Loss functions tell us how far our predicted value is from the ground truth. What are some important properties that loss functions should have? Why do we use squared error loss functions? The purpose of this blog is to answer those questions. Before diving into loss functions and convexity, I want to talk about the math notation we'll be using.

## Vector Representation

The input matrix, $\mathbf{X}$, can be written as:

$\mathbf{X} = \begin{pmatrix} - \mathbf{x^{(1)}} -\\ - \mathbf{x^{(2)}} -\\ ...\\ - \mathbf{x^{(M)}} -\\ \end{pmatrix} \epsilon \mathbb{R}^{M}$

In the above representation, each row vector corresponds to a sample and we have $M$ samples/rows. The values in this vector are an element of the $\mathbb{R}^{M}$ space because if we have $M$ samples then we have $M$ dimensions. The values in a single row vector correspond to each feature i:

$\mathbf{x^{(1)}} = [ x_{1}^{(1)}, x_{2}^{(1)}, ... , x_{i}^{(1)}]$
$\mathbf{x^{(2)}} = [ x_{1}^{(2)}, x_{2}^{(2)}, ... , x_{i}^{(2)}]$
$...$
$\mathbf{x^{(M)}} = [ x_{1}^{(M)}, x_{2}^{(M)}, ... , x_{i}^{(M)}]$

It is also common to write the matrix with the rows as features and columns as samples:

$\mathbf{X} = \begin{pmatrix} | & | & & | \\ \mathbf{x^{(1)}} & \mathbf{x^{(2)}} & ... & \mathbf{x^{(M)}} \\ | & | & & | \end{pmatrix}$

In machine learning, we usually use matrices / vectors to represent our variables so we can take advantage of vectorization.

Let's talk about how to use linear regression when dealing with vectors. The equation for linear regression with a matrix of input values is written below.

$h(\mathbf{X}) = \mathbf{w}^{T}\mathbf{X}+b$

Instead of a single slope value, we have a vector of values, $\mathbf{w}$, known as the weights.

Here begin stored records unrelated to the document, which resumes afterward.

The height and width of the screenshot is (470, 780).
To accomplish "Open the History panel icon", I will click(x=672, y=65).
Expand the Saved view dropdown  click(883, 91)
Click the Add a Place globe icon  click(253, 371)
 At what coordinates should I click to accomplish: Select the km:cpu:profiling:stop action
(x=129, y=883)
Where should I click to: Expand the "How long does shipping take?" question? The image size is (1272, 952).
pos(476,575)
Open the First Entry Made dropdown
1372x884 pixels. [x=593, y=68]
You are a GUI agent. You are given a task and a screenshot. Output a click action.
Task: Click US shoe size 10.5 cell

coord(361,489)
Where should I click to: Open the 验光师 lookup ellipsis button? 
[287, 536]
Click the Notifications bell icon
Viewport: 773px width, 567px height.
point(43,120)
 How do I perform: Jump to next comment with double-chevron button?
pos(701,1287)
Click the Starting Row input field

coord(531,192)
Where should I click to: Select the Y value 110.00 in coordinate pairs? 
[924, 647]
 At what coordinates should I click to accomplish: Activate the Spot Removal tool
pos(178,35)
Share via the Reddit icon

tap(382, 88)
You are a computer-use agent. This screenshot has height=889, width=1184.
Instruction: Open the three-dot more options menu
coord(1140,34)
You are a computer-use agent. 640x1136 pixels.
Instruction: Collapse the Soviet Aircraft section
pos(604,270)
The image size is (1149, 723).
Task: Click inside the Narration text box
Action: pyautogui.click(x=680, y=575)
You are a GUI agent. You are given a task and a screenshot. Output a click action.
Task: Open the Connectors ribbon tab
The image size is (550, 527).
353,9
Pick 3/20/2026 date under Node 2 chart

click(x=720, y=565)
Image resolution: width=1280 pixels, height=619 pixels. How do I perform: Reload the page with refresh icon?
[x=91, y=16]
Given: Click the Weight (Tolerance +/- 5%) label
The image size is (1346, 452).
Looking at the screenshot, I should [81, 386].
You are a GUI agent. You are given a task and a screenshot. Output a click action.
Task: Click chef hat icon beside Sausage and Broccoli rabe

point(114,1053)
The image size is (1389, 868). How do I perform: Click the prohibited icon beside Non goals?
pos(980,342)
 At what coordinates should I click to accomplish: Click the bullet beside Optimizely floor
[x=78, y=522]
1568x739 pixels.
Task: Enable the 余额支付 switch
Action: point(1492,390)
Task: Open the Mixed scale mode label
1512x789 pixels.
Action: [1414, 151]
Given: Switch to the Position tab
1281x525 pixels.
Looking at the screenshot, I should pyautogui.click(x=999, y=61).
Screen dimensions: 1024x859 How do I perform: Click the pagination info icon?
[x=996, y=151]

$\mathbf{w} = \begin{pmatrix} w_{1}\\ w_{2}\\ ...\\ w_{i}\\ \end{pmatrix} \epsilon \mathbb{R}^{i}$

Each corresponding input feature $x_{i}^{m}$, has a corresponding weight $w_{i}$. The y-intercept, $b$, is still represented with $b$ except we call this term the bias.

For aesthetic reasons, the bias term is sometimes absorbed into the weight vector so we can write:

$h(\mathbf{X}) = \mathbf{w}^{T}\mathbf{X}$

where $\mathbf{X}$ and $\mathbf{w}$ are now:

$\mathbf{X} = \begin{pmatrix} 1\\ x_{1}\\ ...\\ x_{d}\\ \end{pmatrix} \epsilon \mathbb{R}^{d+1}, \mathbf{w} = \begin{pmatrix} b\\ w_{1}\\ ...\\ w_{d}\\ \end{pmatrix} \epsilon \mathbb{R}^{d+1}$

The above vector representation is the same as writing:

$h(x) = b+w_{1}x_{1}+w_{2}x_{2}+...+x_{d}w_{d}$

## Loss Function

We previously discussed the squared error loss function:

$J = \frac{1}{2}\sum_{m=1}^{M}\left ( y_{m}-h(x_{m}) \right )^2$

Another loss function we can use is the mean squared error:

$J = \frac{1}{M}\sum_{m=1}^{M}\left ( y_{m}-h(x_{m}) \right )^2$

Now, let's express the loss function in a matrix-vector form. The L2 norm of a vector is defined as:

$\left \| \nu \right \|^{2} = \sum_{i=1}^{d}\nu _{i}^{2}$

The L2 norm can be used to express the summation term in the loss function in vector form:

$\sum_{m=1}^{M}\left ( y_{m}-h(x_{m}) \right )^2 \rightarrow \left \| \mathbf{y}-\mathbf{h} \right \|^{2}$

As seen above, $h$ is simply equal to $\mathbf{w}^{T}\mathbf{X}$.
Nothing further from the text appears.